Traditionally, software has been programmed using deterministic logic—a mesh of “if else” type statements. The problem with this is that you have to program every piece of decision-making logic ahead of time.
AI uses data to make decisions and learns as the data shifts. It’s more scalable and accurate, if you have sufficient training data. You can think of AI as the math, algorithms, and models that make a machine exhibit intelligent or humanlike behavior.
Machine learning approaches
Let’s say you want to make an AI that tells farmers when to plant seeds.
You could use three different approaches in machine learning.
- Classic: Build a model that takes into account all the variables (soil type, crop, rainfall, and so on), weighs them accordingly, and makes a decision.

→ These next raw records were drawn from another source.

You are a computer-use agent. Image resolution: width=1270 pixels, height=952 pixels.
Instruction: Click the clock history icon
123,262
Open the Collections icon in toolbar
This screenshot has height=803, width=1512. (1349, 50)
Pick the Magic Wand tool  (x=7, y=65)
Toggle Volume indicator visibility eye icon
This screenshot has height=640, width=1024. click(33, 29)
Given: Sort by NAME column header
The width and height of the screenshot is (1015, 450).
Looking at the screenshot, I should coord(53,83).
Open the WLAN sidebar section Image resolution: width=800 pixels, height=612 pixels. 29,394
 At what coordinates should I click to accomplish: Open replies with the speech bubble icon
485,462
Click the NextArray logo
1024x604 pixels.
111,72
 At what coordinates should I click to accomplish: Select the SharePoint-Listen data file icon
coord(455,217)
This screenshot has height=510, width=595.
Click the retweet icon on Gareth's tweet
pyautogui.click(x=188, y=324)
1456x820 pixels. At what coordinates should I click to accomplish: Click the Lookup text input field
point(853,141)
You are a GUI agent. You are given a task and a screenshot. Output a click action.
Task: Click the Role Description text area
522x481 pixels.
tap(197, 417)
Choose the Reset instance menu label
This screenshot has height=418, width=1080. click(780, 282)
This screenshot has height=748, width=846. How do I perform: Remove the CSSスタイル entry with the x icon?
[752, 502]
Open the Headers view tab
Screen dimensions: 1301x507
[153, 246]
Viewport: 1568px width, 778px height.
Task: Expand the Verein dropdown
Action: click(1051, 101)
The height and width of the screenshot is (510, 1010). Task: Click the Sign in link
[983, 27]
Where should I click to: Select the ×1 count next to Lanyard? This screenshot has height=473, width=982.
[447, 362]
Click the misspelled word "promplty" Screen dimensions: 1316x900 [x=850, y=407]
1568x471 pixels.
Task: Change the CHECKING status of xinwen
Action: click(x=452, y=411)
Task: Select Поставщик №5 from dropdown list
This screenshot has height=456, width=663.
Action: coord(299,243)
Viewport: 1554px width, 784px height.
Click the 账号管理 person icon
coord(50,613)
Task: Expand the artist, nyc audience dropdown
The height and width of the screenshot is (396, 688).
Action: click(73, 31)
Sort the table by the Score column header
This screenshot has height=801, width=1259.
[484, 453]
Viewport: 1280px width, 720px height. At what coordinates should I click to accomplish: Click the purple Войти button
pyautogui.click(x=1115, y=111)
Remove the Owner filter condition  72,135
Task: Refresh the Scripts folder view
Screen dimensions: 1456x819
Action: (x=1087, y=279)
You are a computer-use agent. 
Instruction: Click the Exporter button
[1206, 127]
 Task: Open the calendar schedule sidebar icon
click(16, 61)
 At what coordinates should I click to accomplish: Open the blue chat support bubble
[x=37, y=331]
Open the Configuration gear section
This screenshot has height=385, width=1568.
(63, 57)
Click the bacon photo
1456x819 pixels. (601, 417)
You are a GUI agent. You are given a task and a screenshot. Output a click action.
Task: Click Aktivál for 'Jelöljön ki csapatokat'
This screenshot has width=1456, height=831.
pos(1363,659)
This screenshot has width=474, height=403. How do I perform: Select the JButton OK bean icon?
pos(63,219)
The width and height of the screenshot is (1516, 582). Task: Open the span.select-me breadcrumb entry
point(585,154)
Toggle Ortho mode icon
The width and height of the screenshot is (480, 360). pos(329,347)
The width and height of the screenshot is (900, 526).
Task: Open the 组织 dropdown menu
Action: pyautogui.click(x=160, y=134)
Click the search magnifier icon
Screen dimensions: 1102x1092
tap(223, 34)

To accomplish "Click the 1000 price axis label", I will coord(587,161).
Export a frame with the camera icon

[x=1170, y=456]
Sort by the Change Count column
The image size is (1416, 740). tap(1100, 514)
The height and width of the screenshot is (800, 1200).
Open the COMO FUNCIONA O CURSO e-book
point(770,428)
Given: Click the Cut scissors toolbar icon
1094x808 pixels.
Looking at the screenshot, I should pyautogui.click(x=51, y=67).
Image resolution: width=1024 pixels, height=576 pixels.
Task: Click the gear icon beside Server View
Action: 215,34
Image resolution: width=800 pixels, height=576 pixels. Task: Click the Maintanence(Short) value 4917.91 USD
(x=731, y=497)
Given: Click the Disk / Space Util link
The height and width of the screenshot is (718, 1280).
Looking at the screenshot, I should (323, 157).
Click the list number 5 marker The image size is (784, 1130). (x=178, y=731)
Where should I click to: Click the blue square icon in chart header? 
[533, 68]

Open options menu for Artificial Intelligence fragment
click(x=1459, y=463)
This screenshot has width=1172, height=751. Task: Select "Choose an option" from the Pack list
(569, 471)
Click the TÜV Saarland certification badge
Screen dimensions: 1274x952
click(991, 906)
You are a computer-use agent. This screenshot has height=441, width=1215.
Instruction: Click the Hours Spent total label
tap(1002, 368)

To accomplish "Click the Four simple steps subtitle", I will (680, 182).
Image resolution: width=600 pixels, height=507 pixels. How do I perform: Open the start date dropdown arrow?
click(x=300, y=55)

- Rule-based or expert systems: Get a hundred best farmers to write down every rule about planting they know. Arrange those rules in a way that someone can enter their relevant variables and the system makes a suggestion based on those rules.
- Artificial neural networks: Take all the data related to when farmers plant seeds and what the yields were and the neural network on its own comes up with the rules that maximizes the yields.
Today, artificial neural networks are what we call “AI.” AI figures out the rules for itself via trial and error. It measures its success based on goals that you’ve specified. The goal could be a list of examples to imitate, a game score to increase, or anything else.
As AI connects the many data points to the desired outcome, it discovers deeply buried patterns and correlations that you didn’t even know existed.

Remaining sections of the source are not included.